From the Telegraph – Female NHS workers ‘humiliated’ by trans guidance in hospitals.
Sex Matters, a women’s rights group, said dozens of NHS trusts were “breaking the law” by continuing to allow trans women to use female facilities in defiance of last month’s Supreme Court ruling.
It has written to the NHS Confederation, which represents trusts, to demand that it withdraw guidance that says trans people can use whichever lavatories and changing rooms they wish….
Maya Forstater, the chief executive of Sex Matters, said in the letter: “Those that are following the current guidance from the NHS Confederation are breaking the law. There is no reason for delay. The fact that your guidance is ‘informal’ is no excuse.

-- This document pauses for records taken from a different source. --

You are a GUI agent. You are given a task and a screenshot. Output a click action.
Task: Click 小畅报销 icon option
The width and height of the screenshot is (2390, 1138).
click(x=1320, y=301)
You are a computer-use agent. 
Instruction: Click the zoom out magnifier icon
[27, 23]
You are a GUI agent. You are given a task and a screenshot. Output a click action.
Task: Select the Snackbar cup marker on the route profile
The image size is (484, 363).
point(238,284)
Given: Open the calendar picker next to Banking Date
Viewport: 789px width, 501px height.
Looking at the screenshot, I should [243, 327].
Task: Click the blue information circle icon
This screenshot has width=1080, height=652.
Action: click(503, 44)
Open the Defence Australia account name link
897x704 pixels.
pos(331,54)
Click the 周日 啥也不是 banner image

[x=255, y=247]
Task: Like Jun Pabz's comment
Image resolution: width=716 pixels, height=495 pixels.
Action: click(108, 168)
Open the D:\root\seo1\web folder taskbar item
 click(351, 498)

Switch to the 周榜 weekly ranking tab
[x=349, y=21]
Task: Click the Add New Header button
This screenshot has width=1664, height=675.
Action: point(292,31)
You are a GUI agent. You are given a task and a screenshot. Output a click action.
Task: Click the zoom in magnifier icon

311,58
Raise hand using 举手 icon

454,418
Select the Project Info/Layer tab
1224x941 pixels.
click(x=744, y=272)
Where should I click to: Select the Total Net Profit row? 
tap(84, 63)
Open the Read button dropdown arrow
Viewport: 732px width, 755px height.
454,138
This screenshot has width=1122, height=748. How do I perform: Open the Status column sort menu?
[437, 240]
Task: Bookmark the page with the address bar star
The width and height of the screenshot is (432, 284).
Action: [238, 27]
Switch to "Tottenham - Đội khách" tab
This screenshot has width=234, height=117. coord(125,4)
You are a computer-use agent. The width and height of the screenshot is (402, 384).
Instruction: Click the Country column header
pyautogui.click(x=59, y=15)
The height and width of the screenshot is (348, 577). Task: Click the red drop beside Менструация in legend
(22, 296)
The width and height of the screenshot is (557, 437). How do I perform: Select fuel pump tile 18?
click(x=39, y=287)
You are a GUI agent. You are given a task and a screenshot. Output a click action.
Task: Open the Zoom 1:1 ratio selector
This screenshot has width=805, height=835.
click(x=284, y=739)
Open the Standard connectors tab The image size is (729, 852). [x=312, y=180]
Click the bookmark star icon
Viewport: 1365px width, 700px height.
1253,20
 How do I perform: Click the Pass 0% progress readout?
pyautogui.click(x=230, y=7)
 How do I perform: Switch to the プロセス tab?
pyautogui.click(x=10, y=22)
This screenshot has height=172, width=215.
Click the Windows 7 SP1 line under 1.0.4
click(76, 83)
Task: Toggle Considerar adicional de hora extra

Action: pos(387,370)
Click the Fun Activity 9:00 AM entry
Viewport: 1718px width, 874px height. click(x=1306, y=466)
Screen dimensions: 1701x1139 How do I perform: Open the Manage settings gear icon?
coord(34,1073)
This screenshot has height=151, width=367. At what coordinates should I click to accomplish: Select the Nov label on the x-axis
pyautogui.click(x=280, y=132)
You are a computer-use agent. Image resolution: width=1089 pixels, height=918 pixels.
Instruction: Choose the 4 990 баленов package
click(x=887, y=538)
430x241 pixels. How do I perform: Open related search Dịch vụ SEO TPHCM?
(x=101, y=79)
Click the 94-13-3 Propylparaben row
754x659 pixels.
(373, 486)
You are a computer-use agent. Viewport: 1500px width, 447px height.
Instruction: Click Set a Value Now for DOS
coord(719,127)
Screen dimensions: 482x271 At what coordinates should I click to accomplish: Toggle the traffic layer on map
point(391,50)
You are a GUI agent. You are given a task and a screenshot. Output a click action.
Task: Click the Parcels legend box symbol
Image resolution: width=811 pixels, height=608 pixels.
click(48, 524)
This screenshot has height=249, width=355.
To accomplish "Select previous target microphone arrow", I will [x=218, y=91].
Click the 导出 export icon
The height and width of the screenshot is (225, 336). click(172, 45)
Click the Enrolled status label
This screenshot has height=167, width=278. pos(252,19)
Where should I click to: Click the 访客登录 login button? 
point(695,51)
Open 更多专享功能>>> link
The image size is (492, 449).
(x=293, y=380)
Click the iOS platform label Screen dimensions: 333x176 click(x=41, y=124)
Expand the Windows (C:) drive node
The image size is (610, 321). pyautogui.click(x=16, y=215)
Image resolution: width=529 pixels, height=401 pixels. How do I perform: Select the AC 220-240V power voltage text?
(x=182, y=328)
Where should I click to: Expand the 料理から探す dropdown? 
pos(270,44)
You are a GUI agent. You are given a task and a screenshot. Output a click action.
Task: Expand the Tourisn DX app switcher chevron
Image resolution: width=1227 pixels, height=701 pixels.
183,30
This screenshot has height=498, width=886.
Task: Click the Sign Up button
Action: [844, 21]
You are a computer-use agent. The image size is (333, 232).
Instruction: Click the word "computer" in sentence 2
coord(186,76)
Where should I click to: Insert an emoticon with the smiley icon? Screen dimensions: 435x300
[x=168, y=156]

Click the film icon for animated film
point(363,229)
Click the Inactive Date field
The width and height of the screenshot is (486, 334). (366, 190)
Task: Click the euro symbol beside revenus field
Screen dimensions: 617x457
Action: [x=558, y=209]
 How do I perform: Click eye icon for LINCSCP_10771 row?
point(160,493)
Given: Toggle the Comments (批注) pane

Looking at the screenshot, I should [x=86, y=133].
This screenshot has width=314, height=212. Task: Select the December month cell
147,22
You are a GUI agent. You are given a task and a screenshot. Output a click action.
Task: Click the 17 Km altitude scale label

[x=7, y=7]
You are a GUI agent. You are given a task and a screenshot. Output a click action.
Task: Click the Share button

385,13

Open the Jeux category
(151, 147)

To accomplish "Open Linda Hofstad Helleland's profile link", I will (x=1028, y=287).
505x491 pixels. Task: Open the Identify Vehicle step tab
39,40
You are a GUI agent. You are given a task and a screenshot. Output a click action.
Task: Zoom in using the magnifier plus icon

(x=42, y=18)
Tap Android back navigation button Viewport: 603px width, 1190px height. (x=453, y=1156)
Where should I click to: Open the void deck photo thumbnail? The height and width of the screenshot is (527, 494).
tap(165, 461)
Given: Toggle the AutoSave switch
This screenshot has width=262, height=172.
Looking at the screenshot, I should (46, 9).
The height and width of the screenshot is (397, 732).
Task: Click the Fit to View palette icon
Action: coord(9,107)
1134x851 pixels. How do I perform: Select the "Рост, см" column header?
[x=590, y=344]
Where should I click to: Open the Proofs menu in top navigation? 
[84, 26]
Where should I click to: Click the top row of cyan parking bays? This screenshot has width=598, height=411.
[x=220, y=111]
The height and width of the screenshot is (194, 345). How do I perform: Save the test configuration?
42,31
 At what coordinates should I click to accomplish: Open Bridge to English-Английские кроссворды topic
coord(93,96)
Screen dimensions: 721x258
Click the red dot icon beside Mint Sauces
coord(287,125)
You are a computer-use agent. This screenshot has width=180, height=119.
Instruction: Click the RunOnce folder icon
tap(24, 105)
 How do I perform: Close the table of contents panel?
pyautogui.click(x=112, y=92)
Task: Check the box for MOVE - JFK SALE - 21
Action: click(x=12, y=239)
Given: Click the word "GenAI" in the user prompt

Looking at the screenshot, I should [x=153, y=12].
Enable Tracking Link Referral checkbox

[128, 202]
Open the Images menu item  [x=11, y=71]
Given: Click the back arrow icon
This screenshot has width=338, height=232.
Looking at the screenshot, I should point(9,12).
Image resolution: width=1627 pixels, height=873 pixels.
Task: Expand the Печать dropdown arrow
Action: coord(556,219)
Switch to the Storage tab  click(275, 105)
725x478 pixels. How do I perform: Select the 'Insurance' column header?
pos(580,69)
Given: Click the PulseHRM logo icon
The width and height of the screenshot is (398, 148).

“It encourages NHS employers to uphold policies that create an intimidating, hostile, degrading, humiliating and offensive environment for staff who do not wish to share single-sex spaces with members of the opposite sex and to breach workplace health and safety rules.”
In her letter, Ms Forstater said the NHS Confederation’s trans guidance was “legally illiterate” and “encouraged NHS employers to break the law”.
The guidance states: “In all types of workplaces, trans and non-binary people should be supported to use the bathrooms they feel most comfortable using. At no time is it appropriate to force staff to use the toilet associated with their assigned sex at birth against their will.”
It also tells management, senior healthcare leaders and human resources directors to take a “zero-tolerance attitude” to transphobia, even though this approach led to NHS staff such as Sandie Peggie and the Darlington nurses being disciplined for asserting their rights to single-sex facilities at work.
They – the NHS Confederation – got the law wrong. The Supreme Court ruling makes that clear. They're now muttering about how "elements of our guide on trans and non-binary allyship are now dated":
We will update the guide more fully as soon as the Government has responded to the EHRC’s updated code of practice after it has been publicly consulted on, so that the implications of the judgment for NHS services are fully known.
“We will continue to work with our members while we do this. The resource on our website remains as guidance and is not official policy for the NHS.”
The implications are clear enough: their guidance is wrong. Why the prevarication?